File Names

In most cases, SiteSucker uses the last path component of the URL being downloaded for the file name, and the other path components for the enclosing folder names. For example, when downloaded https://www.example.com/directory/home.html, SiteSucker will save the file at www.example.com/directory/home.html in the destination folder, or specifically, SiteSucker will do the following:

  • Create a folder named “www.example.com” in the destination folder.
  • Create a folder named “directory” in the “www.example.com” folder.
  • Create a file named “home.html” in the “directory” folder.

If a URL ends with a ‘/’, the file is given the name “index” with the appropriate file extension (usually html). So, when downloading the URL https://www.example.com/directory/, SiteSucker will save the file at www.example.com/directory/index.html in the destination folder.

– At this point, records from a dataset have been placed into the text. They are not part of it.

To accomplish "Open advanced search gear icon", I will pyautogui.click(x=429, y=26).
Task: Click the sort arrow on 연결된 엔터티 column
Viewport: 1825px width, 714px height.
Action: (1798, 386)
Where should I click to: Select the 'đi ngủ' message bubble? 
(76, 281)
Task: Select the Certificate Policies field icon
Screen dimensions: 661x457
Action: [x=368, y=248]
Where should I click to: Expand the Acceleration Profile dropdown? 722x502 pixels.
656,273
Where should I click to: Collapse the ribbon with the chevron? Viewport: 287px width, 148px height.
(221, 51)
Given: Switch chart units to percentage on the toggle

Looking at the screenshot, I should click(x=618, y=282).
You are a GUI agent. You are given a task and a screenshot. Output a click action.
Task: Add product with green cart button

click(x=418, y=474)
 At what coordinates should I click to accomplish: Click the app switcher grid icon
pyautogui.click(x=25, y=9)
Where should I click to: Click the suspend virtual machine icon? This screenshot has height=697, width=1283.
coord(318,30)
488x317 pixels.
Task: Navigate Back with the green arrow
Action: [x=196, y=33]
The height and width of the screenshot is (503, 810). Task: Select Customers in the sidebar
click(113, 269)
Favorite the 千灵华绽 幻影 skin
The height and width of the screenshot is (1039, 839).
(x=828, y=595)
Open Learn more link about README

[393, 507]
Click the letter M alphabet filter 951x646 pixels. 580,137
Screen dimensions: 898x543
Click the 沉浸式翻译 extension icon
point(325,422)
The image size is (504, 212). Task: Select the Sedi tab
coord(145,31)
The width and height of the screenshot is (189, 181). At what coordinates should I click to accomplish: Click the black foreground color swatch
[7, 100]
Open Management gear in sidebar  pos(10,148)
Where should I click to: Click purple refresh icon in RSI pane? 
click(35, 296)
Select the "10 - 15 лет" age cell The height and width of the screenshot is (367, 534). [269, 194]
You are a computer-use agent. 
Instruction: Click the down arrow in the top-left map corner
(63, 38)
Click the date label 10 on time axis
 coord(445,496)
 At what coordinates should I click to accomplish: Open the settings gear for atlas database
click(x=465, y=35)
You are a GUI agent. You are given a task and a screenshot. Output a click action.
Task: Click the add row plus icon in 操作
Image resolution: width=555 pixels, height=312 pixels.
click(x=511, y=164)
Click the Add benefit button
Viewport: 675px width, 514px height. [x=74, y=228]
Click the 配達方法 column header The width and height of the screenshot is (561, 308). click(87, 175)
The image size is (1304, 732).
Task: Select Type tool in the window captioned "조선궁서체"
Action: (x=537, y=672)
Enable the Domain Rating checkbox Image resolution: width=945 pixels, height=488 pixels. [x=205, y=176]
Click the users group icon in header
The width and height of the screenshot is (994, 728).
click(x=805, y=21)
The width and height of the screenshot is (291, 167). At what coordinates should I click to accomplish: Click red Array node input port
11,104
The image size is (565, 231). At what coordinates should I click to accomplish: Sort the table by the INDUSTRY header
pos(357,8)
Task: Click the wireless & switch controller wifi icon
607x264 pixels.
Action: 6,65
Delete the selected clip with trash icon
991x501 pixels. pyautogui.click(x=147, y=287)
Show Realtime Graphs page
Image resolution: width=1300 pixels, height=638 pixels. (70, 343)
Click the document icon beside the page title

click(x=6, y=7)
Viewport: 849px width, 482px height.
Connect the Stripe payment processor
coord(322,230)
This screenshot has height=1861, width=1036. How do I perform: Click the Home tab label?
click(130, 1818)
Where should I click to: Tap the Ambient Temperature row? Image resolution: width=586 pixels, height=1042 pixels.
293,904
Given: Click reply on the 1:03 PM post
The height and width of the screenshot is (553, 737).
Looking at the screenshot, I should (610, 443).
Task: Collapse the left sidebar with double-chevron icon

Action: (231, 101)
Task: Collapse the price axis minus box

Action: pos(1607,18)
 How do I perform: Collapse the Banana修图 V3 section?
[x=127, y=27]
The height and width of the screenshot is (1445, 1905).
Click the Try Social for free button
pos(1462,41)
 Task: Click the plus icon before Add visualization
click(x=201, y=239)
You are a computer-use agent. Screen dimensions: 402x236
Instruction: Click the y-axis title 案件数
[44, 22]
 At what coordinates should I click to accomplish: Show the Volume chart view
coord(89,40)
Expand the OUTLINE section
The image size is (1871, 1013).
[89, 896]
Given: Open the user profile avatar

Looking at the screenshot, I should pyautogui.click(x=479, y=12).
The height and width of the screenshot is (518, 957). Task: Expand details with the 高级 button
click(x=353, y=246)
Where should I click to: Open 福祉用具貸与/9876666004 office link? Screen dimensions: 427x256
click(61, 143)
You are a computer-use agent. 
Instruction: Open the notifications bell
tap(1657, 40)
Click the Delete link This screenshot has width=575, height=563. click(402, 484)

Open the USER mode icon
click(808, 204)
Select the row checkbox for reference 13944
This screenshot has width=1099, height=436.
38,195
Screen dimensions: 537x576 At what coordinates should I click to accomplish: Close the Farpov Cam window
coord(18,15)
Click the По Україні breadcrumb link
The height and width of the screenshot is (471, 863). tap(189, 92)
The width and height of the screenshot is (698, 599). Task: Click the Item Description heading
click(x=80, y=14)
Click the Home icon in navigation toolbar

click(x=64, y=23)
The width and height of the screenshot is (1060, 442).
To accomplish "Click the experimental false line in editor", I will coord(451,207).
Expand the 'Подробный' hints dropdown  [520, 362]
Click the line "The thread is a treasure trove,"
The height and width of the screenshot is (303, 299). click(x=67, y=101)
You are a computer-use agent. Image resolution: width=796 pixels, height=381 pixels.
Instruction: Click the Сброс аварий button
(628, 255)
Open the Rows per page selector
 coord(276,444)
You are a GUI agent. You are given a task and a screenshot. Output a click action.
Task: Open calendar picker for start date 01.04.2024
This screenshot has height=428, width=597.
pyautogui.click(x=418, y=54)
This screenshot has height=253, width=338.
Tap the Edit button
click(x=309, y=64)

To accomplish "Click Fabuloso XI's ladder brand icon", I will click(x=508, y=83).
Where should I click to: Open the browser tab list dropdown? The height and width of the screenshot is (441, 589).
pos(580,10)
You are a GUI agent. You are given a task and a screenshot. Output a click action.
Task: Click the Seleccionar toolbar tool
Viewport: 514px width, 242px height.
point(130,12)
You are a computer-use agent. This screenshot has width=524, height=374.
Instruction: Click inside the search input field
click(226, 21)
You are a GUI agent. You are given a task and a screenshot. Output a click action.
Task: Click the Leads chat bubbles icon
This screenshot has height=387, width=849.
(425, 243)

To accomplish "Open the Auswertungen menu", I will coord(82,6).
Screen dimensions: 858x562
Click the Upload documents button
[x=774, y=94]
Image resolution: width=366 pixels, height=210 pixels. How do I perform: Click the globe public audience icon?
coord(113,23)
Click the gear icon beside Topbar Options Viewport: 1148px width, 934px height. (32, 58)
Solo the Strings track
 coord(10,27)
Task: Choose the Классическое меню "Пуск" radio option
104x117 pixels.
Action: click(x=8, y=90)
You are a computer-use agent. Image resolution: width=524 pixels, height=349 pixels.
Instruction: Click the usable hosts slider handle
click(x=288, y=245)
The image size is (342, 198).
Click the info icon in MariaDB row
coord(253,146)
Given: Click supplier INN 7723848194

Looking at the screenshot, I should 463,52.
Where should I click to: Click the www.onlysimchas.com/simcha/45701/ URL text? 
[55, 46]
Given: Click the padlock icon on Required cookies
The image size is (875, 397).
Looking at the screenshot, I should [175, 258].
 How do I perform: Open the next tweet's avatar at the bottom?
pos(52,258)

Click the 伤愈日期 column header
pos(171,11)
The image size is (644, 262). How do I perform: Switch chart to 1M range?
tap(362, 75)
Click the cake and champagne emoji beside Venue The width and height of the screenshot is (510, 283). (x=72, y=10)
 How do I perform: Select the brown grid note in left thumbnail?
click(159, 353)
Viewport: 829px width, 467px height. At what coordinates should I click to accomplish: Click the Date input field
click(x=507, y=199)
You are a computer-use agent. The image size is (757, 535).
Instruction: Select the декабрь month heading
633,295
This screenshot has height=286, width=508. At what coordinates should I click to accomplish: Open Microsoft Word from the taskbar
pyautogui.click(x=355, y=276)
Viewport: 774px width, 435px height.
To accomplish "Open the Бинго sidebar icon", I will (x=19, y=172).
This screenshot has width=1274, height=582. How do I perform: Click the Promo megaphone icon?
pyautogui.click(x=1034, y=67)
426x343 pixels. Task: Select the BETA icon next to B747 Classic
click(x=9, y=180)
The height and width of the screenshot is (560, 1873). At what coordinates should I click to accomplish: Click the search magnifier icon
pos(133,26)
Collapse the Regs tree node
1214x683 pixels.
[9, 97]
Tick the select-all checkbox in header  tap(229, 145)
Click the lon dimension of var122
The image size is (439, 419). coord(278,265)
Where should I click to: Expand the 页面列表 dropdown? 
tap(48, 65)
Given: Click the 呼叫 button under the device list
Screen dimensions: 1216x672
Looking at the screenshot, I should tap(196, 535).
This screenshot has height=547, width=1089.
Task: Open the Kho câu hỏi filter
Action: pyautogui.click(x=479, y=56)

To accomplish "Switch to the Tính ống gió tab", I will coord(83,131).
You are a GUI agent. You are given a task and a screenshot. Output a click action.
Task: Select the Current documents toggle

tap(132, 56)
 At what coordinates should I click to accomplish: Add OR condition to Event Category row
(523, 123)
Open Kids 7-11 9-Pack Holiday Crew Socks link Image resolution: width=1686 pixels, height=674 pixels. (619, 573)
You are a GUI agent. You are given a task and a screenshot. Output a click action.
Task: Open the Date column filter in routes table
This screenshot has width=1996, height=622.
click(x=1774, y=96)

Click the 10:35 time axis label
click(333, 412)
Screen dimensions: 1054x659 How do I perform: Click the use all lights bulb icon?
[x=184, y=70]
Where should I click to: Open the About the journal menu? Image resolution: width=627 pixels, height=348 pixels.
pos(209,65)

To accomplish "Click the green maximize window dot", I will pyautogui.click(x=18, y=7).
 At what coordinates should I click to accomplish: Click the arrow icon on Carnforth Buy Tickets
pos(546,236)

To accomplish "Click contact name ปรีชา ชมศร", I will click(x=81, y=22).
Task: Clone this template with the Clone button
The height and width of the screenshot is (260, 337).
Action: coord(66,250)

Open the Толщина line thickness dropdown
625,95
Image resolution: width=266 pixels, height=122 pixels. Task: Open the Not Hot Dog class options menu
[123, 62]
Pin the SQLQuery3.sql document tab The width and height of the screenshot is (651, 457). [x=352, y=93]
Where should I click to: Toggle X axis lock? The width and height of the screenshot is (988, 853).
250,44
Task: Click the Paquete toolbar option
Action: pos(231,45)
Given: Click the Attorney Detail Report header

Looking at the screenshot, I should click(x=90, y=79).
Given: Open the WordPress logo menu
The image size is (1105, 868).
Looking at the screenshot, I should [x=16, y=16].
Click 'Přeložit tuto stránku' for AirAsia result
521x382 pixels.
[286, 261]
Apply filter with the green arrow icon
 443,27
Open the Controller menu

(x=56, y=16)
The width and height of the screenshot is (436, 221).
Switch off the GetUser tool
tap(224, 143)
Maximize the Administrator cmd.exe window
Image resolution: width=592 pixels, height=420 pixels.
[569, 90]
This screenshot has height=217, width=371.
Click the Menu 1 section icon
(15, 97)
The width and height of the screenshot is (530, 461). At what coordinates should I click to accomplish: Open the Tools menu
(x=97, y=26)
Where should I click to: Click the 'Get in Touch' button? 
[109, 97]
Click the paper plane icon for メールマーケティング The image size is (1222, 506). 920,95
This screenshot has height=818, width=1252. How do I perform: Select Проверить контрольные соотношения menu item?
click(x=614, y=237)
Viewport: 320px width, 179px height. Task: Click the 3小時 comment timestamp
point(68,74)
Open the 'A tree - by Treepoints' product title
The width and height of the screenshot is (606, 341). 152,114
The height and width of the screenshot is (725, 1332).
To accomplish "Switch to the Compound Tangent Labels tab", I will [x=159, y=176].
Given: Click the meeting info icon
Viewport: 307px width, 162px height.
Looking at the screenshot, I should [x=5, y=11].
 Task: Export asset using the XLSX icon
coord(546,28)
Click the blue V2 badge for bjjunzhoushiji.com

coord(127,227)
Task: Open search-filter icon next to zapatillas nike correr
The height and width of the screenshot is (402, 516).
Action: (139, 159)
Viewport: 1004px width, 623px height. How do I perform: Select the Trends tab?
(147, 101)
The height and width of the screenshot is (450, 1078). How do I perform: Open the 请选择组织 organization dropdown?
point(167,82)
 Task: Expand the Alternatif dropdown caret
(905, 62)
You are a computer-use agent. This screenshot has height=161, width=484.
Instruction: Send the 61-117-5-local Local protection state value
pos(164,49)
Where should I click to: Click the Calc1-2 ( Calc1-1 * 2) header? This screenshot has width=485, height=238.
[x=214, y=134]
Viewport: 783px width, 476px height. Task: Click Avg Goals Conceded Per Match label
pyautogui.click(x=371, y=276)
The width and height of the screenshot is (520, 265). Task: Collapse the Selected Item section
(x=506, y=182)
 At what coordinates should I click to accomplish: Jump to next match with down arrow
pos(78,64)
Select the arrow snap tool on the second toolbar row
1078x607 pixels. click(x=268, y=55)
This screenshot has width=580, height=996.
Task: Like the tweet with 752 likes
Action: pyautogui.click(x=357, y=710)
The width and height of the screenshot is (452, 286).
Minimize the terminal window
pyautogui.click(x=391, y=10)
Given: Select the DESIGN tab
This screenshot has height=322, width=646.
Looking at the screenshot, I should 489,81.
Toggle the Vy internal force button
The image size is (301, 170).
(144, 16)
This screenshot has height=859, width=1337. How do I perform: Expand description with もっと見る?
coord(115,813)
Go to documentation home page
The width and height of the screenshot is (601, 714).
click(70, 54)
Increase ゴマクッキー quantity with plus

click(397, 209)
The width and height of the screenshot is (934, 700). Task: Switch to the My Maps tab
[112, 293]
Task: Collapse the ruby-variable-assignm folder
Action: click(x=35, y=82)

If a URL does not end with a ‘/’ or a file extension, SiteSucker considers it to be ambiguous. By default, SiteSucker will get the file name from the last path component of an ambiguous URL and will add the appropriate file extension (usually html). For example, if the URL is https://www.example.com/directory, SiteSucker will save the file at www.example.com/directory.html in the destination folder. However, if the Treat Ambiguous URLs as Folders option is on in the URL settings, the same URL will be saved at www.example.com/directory/index.html in the destination folder.

By default, If the server response includes an HTTP Content-Disposition header with a filename directive, SiteSucker will get the file name from the filename directive. This behavior, however, can be overridden by turning on the Ignore Filename in Headers option in the Path settings.

Any characters that should never appear in a folder or file name (such as, ‘/’, ‘:’, and ‘\’) or characters that could cause problems loading a downloaded file in a web browser (such as, ‘#’, ‘%’, ‘?’, and ‘|’) will be replaced with look-alike characters. However, if the Replace Special Characters with ‘_’ option is on in the Path settings, special characters are replaced with the ‘_’ character in folder and file names. And any file or folder name that is longer than 255 characters will be truncated to 255 characters.

Finally, you can use regular expressions in the Replace table in the Path settings to replace the normal path or name of a downloaded file with a different path or name.